Dikey

Hangi Film Izlenecek?
 

Neurosis'in hem genişleyen metal sonrası döngülerinin hem de bir topluluk olarak sürekli gelişimlerinin varisi olan İsveç'in Cult of Luna'sı bir grup olduğu kadar bir gruptur. Altıncı albümleri, somurtkan formu rahatsız edici pozisyonlara sokarak ve çoğu zaman bir yük bularak, dikkat çekici bir şekilde ilerici kıyameti ortaya koyuyor.

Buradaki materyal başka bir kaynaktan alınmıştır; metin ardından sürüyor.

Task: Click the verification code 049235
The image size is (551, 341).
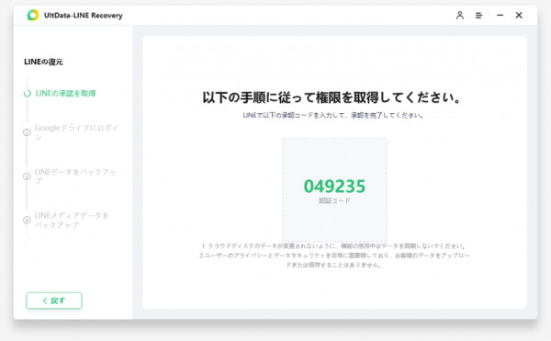Action: click(334, 187)
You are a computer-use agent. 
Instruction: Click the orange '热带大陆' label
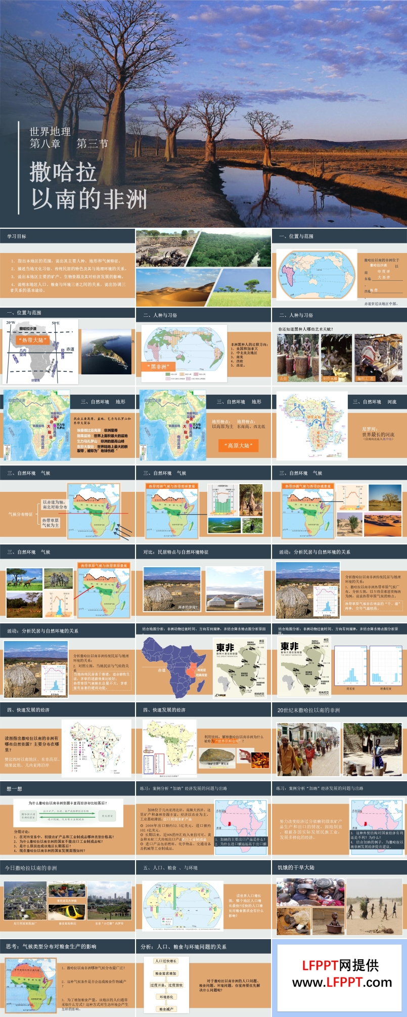pyautogui.click(x=33, y=340)

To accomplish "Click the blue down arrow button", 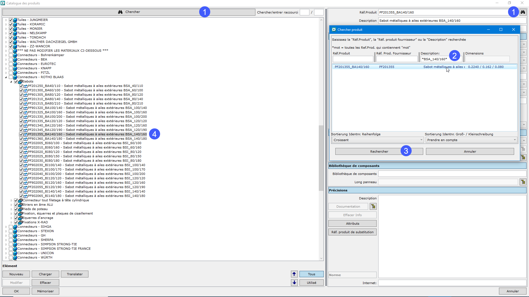I will point(294,283).
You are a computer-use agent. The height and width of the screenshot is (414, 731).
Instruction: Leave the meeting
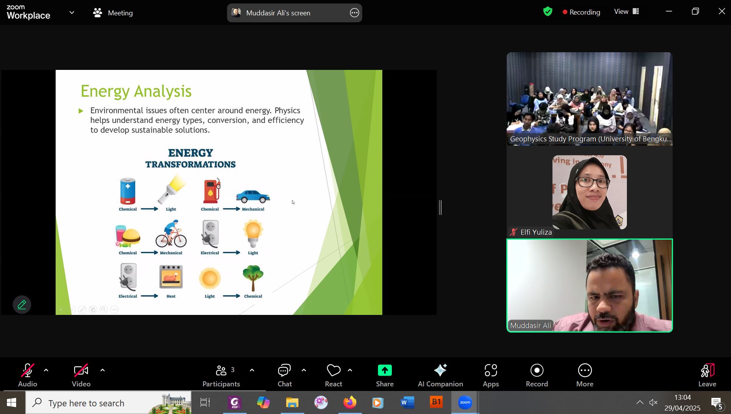(707, 375)
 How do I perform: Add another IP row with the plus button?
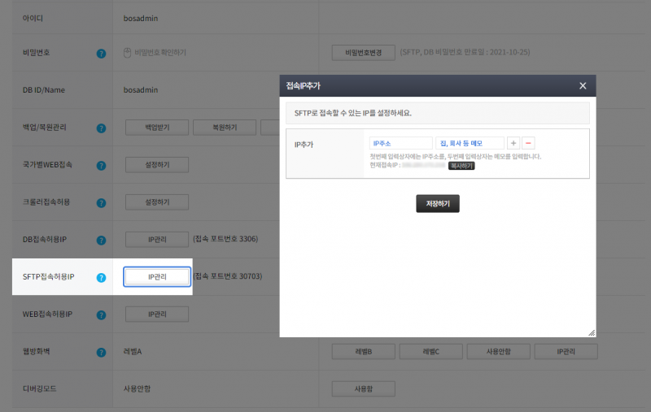[x=513, y=143]
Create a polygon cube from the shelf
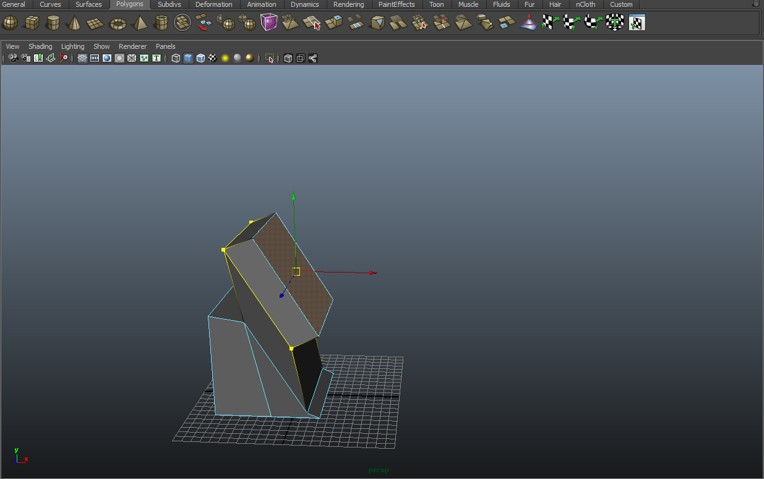The width and height of the screenshot is (764, 479). 31,23
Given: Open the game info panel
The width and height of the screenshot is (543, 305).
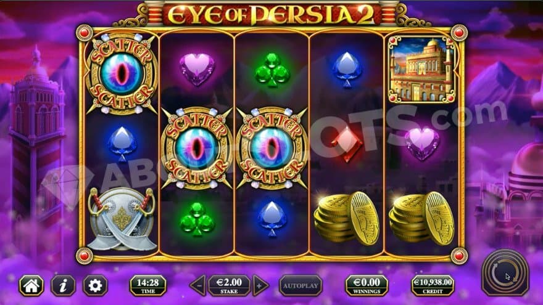Looking at the screenshot, I should pos(63,286).
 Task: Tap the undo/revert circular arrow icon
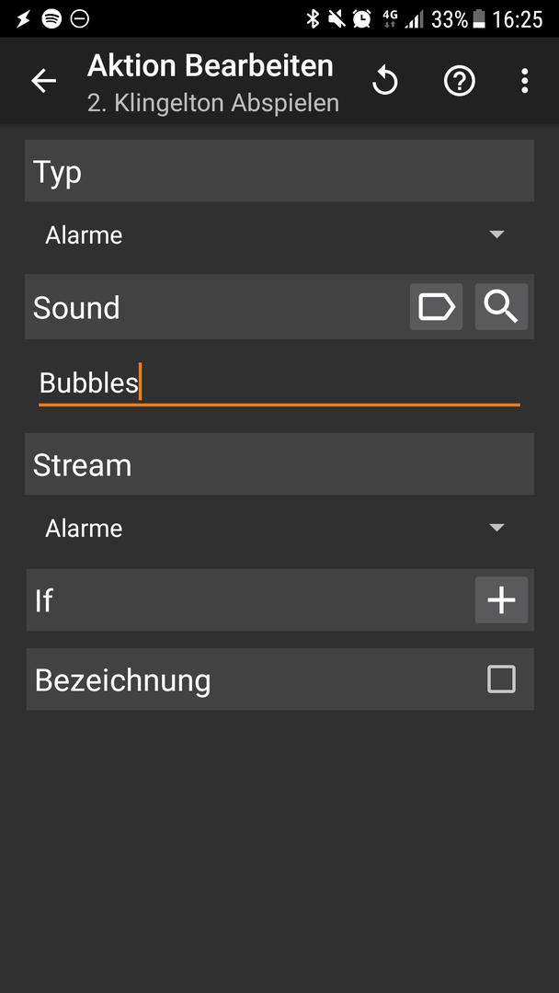tap(385, 81)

Post-metalin ciddi ve kendini beğenmiş dünyasında hiçbir grup Neurosis kadar işleyen bir şablon işlevi görmez. Son çeyrek yüzyılda, California grubu muazzam atmosferi çelik gözlü gaddarlıkla harmanlayarak büyük kemerler albümleri ve en iyi ihtimalle tam bir daldırma ile sonuçlandı. Yine de zevkin bir kısmı, grubun dönemleri boyunca adım adım gelişimini takip ediyor; Yaygın indie kültürü 'Önceki parçalarını daha çok sevdim' esprisine aykırı olarak, nadiren birkaç Neurosis hayranı grubun tam olarak kurulduğunu iddia ederdi. Daha ziyade, onların en temel kayıtları bir birim olarak ikinci on yılda ortaya çıktı (tartışmalı olarak bkz. 1996'dan 2001'e kadar olan Nüksetme dönemi). Ve geçen yıl grupla çok iyi 10. albümleri hakkında röportaj yaptığımda, Çürümede Bulunan Onur Steve Von Till, Neurosis'in hala yeni teknikler geliştirmek ve keşfetmek için çalıştığını söyledi. En son albümdeki en sevdiği bölümlerin bazılarının tipik yüksek sesli gitarlardan değil, klavyeci Noah'dan kaynaklandığını açıklayarak, 'Kendi yolumuza girmek veya çok rahat bir şey bulmak yerine, var olacak bu yeni yerleri buluyoruz' dedi. Landis. Von Till için, Neurosis'in kısa vadeli sapmalardan ziyade uzun vadeli evrime yaptığı vurgu, açık bir gurur kaynağı, müzikal estetiklerine uygun pratik bir idealdi.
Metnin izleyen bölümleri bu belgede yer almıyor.